The Archaeology of Syria

2003
The Archaeology of Syria
Title The Archaeology of Syria PDF eBook
Author Peter M. M. G. Akkermans
Publisher Cambridge University Press
Pages 490
Release 2003
Genre History
ISBN 9780521796668

This was the first book to present a comprehensive review of the archaeology of Syria from the end of the Paleolithic period to 300 BC. Syria has become a prime focus of field archaeology in the Middle East in the past thirty years, and Peter Akkermans and Glenn Schwartz discuss the results of this intensive fieldwork, integrating them with earlier research. Alongside the major material culture types of each period, they examine important contributions of Syrian archaeology to issues like the onset of agriculture, the emergence of private property and social inequality, the rise and collapse of urban life, and the archaeology of early empires. All competing interpretations are set out and considered, alongside the authors' own perspectives and conclusions.


The Archaeology of Death in Roman Syria

2017-07-20
The Archaeology of Death in Roman Syria
Title The Archaeology of Death in Roman Syria PDF eBook
Author Lidewijde de Jong
Publisher Cambridge University Press
Pages 383
Release 2017-07-20
Genre History
ISBN 1107131413

This book sheds new light on funerary customs in Roman Syria, offering a novel way of understanding its provincial culture.

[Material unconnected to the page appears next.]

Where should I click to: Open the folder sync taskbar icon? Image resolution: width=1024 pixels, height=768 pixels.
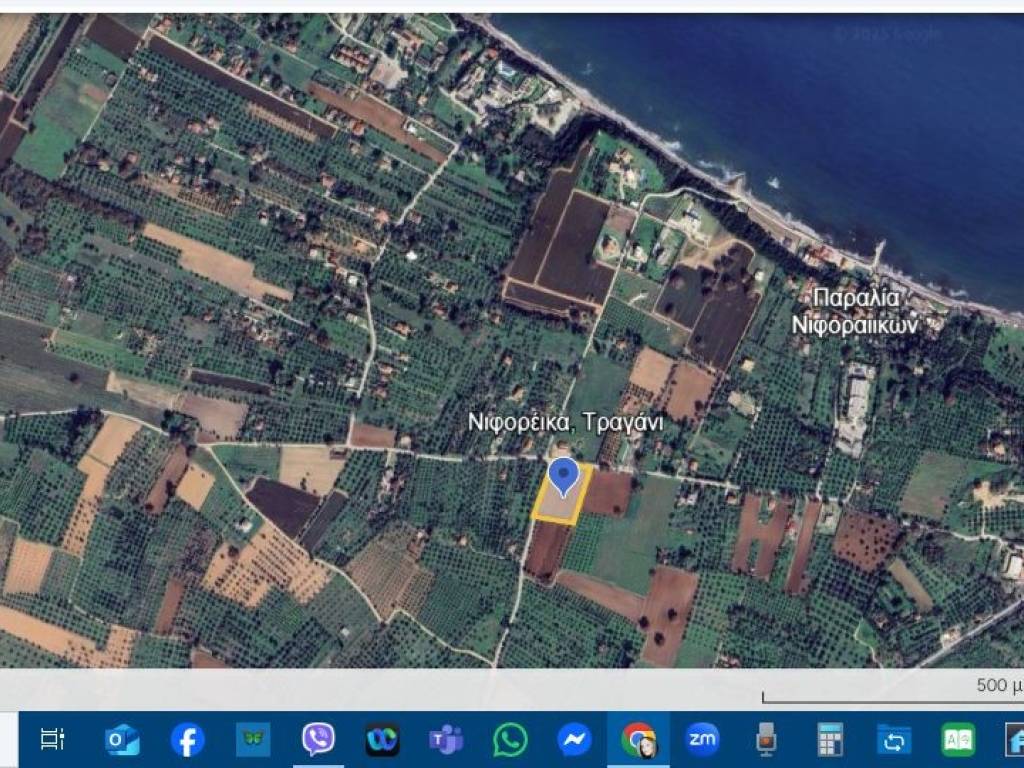pyautogui.click(x=894, y=740)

A History of Syria in One Hundred Sites

2016
A History of Syria in One Hundred Sites
Title A History of Syria in One Hundred Sites PDF eBook
Author Youssef Kanjou
Publisher Archaeopress Archaeology
Pages 0
Release 2016
Genre Excavations (Archaeology)
ISBN 9781784913816

"This book presents the long history of Syria by means of a journey through its most important and most recently-excavated archaeological sites.(...)". Quatrième de couverture


Complex Hunter Gatherers

2004-09-15
Complex Hunter Gatherers
Title Complex Hunter Gatherers PDF eBook
Author William C Prentiss
Publisher University of Utah Press
Pages 238
Release 2004-09-15
Genre Social Science
ISBN 087480793X

A broad synthesis of the archaeology of the Plateau region of the Pacific Northwest and the evolution and organization of the complex hunter-gatherers in general.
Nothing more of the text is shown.